Cada mañana los niños preparan
sus deberes, recogen sus mochilas, dejan su casa atrás y se disponen a ir a sus
clases, probablemente acompañados de alguno de sus padres hasta
la puerta. Al llegar allí el niño entra en otro ámbito de su vida, igual de
válido y necesario. Este es el hecho clave que hace fundamental la relación
entre profesores y padres.
En
algunas ocasiones los educadores de ambos ámbitos (casa y escuela) pierden esta
noción y se olvidan de que tienen funciones diferentes pero un objetivo común y
que a la vez es el más importante: que ese niño que tienen en sus manos
se abra al mundo en el que está de la mejor manera posible, para
mejorarlo y mejorarse.
Uno de los requisitos que es beneficioso que se cumpla para que la relación entre
profesores y padres sea óptima es entender las funciones que tienen que
repartirse
y que estas tienen que estar en consonancia entre sí. En otras palabras, no
sirve de nada la educación que se pretende dar tanto en el colegio como en el hogar
si es contradictoria.
Lo más favorable que puede ocurrir es que
el niño sienta la credibilidad de la unión que se establezca entre su profesor
y sus padres: los niños necesitan pruebas y aprenden de lo que ven. Si
ellos constatan que la relación no es estable ni equilibrada, probablemente uno
de estos dos ámbitos en los que vive se resienta.

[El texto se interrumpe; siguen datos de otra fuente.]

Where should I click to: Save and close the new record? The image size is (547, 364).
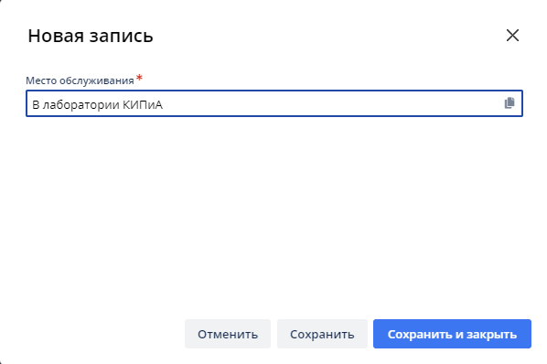pos(452,334)
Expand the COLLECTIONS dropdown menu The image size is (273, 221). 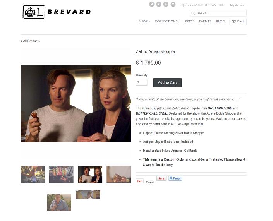click(167, 21)
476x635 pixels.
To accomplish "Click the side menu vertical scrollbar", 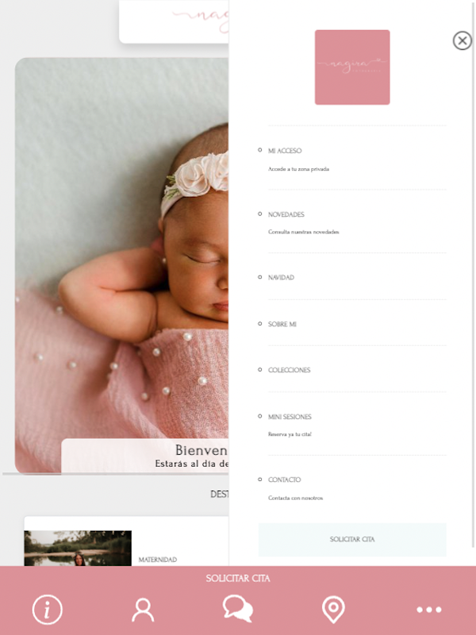I will [474, 274].
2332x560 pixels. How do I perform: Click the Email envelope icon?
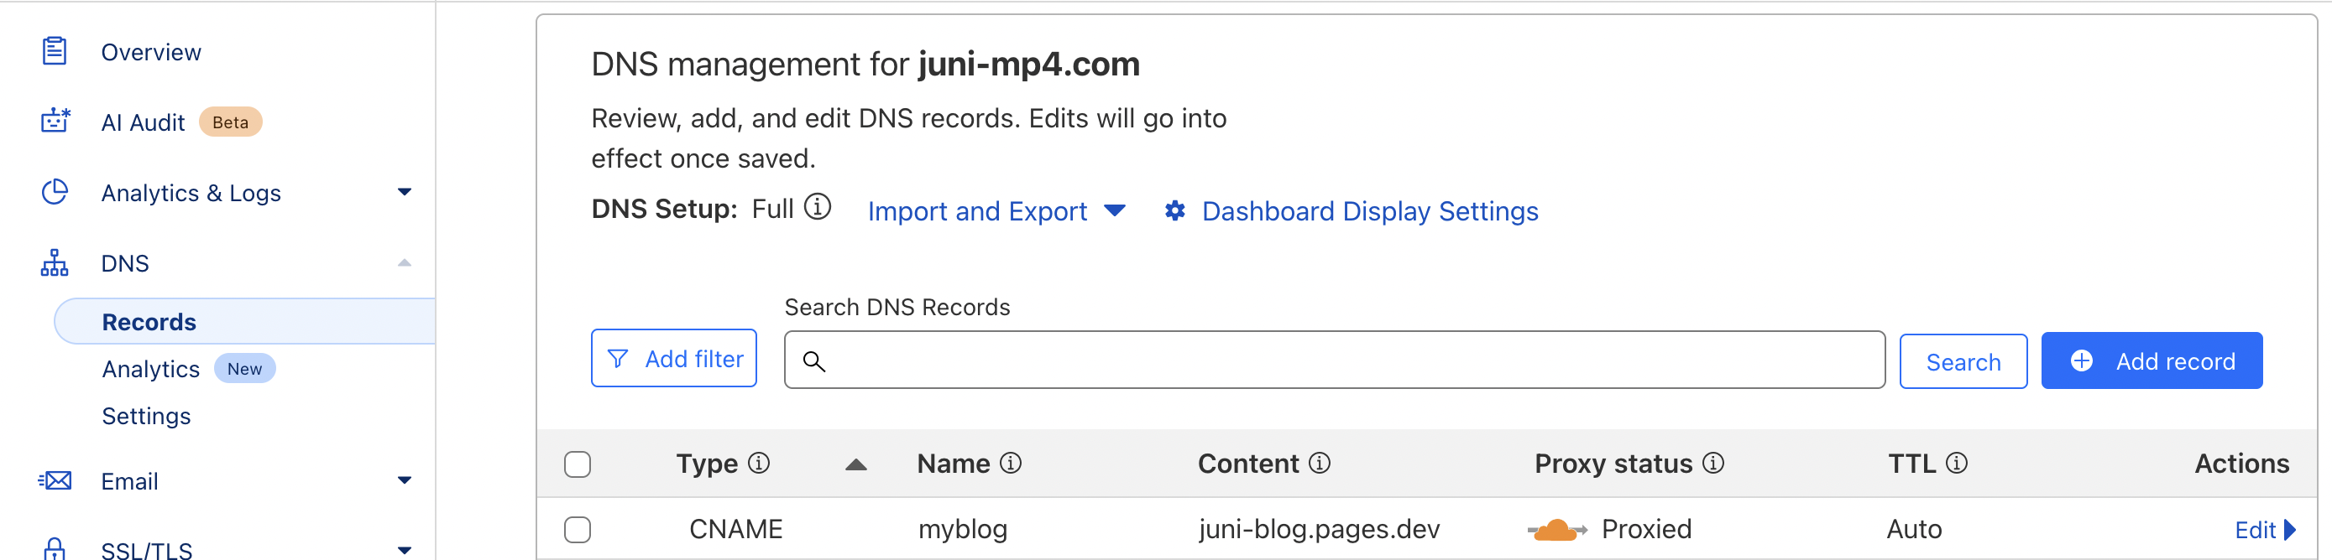pyautogui.click(x=55, y=480)
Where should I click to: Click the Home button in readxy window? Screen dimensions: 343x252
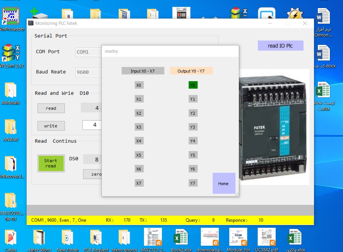coord(224,183)
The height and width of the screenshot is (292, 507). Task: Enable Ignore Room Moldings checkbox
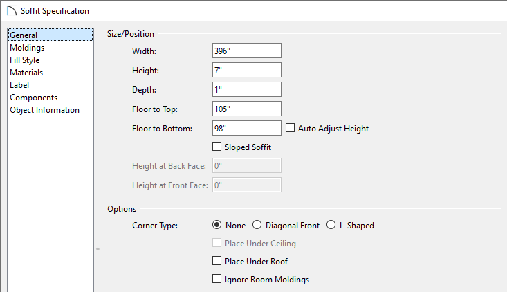click(x=217, y=280)
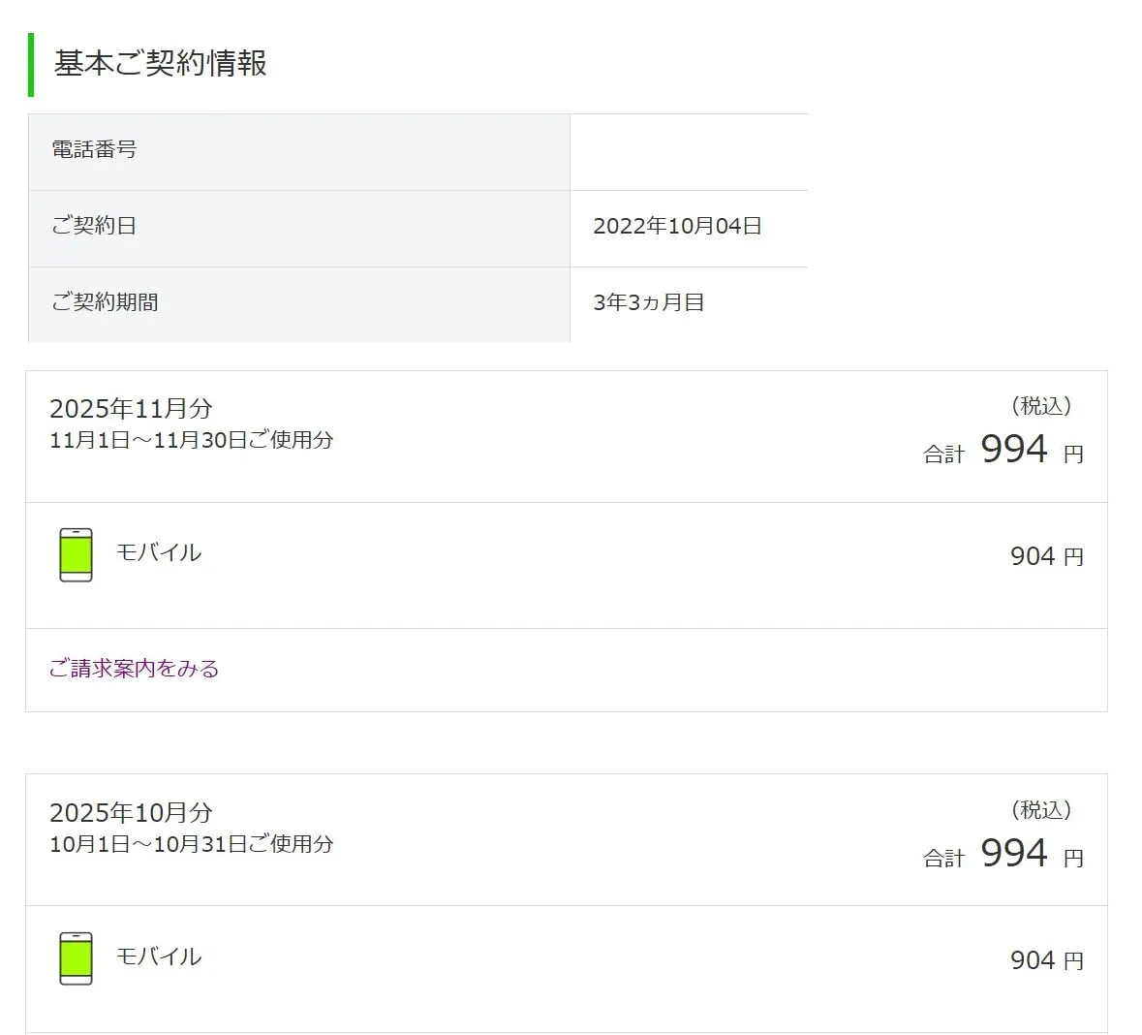
Task: Click the 10月1日～10月31日ご使用分 usage period text
Action: pos(192,844)
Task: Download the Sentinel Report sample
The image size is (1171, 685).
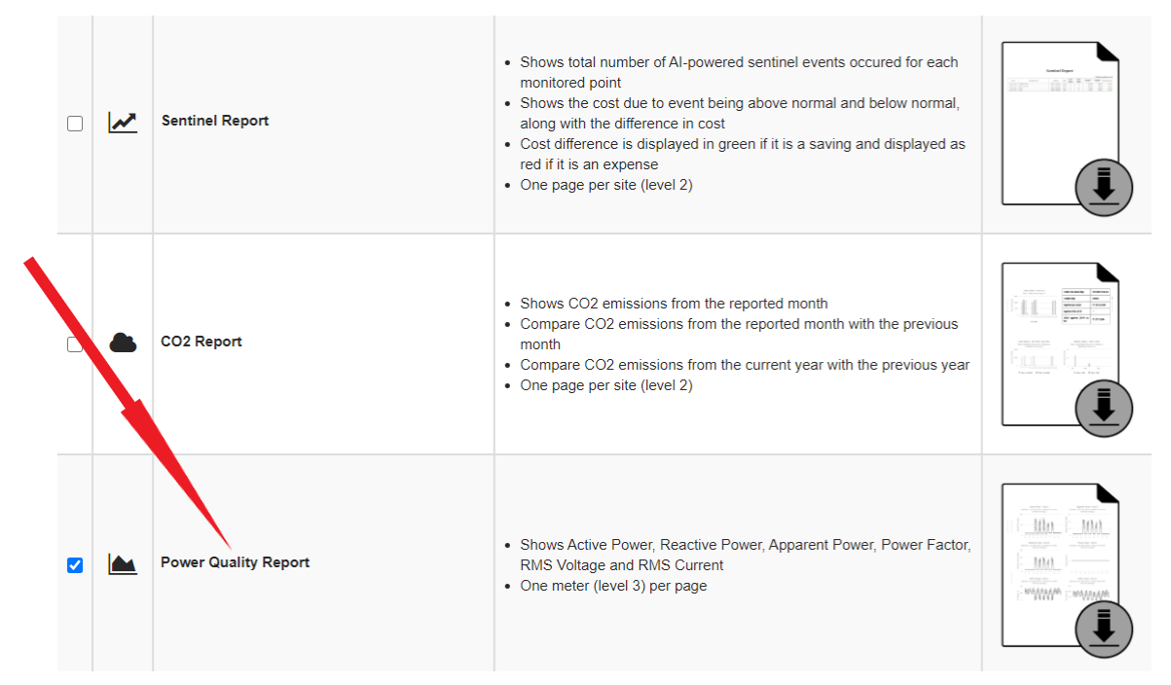Action: pyautogui.click(x=1104, y=187)
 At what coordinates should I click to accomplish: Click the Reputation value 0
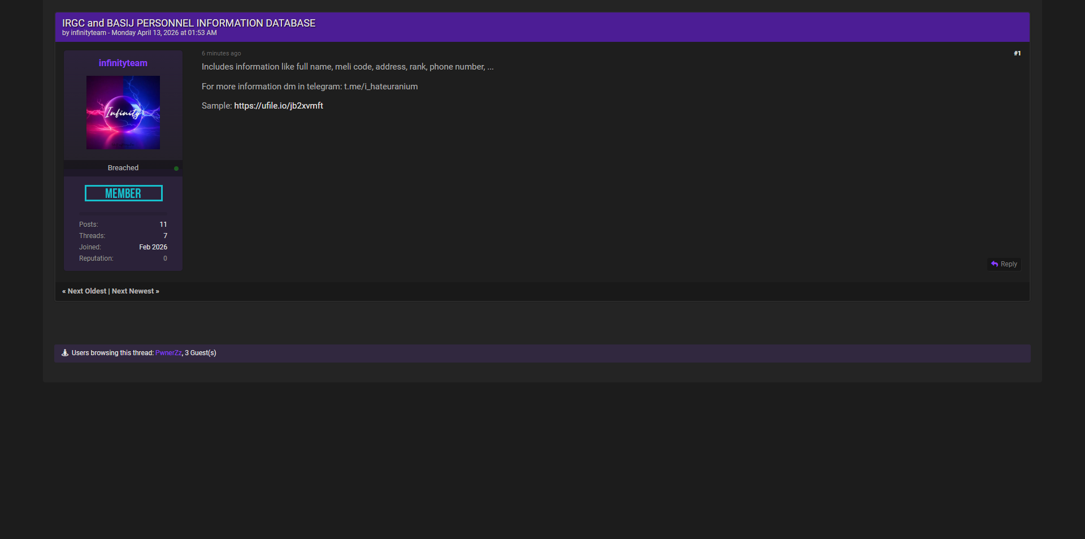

En este sentido, es beneficioso que los
padres sean conscientes de que no pueden desatenderse de lo que sus hijos hacen
en la escuela, puesto que la tarea del profesor será poco eficiente si
los padres se desentienden de ello. El niño necesita valoración, que crean en
su capacidad de aprendizaje, que sus padres colaboren con la creatividad
y sugerencias de sus profesores, etc.
La escuela no es el lugar al que se va para
superar un curso con justas o injustas calificaciones y los padres no son
profesionales de la educación: la comunicación y el respeto
son vitales para mantener los lazos fuertes entre todos.